THE PROBLEM :: Which lines make up the answer? Those from the line with "Zoom in with the magnifier plus icon" through the end of the data; reproduce them exactly.

Data records ::

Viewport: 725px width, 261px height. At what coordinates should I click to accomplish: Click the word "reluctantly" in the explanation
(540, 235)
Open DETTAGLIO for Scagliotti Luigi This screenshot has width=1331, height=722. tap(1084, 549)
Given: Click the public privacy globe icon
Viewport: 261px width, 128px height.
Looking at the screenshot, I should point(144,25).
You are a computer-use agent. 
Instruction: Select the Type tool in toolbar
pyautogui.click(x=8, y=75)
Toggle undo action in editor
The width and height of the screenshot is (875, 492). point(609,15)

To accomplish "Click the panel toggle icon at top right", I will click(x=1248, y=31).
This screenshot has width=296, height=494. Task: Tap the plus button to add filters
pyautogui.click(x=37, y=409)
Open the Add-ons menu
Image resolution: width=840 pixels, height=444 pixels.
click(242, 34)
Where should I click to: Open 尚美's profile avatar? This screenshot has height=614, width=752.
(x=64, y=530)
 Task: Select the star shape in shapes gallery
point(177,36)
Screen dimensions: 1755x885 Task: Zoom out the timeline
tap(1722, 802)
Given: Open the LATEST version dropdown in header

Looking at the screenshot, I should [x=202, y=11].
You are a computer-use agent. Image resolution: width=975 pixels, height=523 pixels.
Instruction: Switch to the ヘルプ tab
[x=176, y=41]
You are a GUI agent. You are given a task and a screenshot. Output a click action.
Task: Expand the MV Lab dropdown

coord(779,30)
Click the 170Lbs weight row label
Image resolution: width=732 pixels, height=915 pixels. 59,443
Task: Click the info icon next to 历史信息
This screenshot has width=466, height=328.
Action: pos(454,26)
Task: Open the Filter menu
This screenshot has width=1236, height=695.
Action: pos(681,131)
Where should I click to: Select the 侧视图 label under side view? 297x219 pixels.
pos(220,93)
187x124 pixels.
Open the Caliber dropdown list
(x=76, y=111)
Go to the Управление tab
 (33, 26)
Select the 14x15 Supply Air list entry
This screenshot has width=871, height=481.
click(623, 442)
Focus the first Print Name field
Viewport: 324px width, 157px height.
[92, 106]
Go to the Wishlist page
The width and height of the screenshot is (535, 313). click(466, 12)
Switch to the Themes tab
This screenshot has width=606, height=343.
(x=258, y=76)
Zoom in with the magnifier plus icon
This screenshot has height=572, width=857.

RESPONSE ::
Zoom in with the magnifier plus icon
This screenshot has height=572, width=857.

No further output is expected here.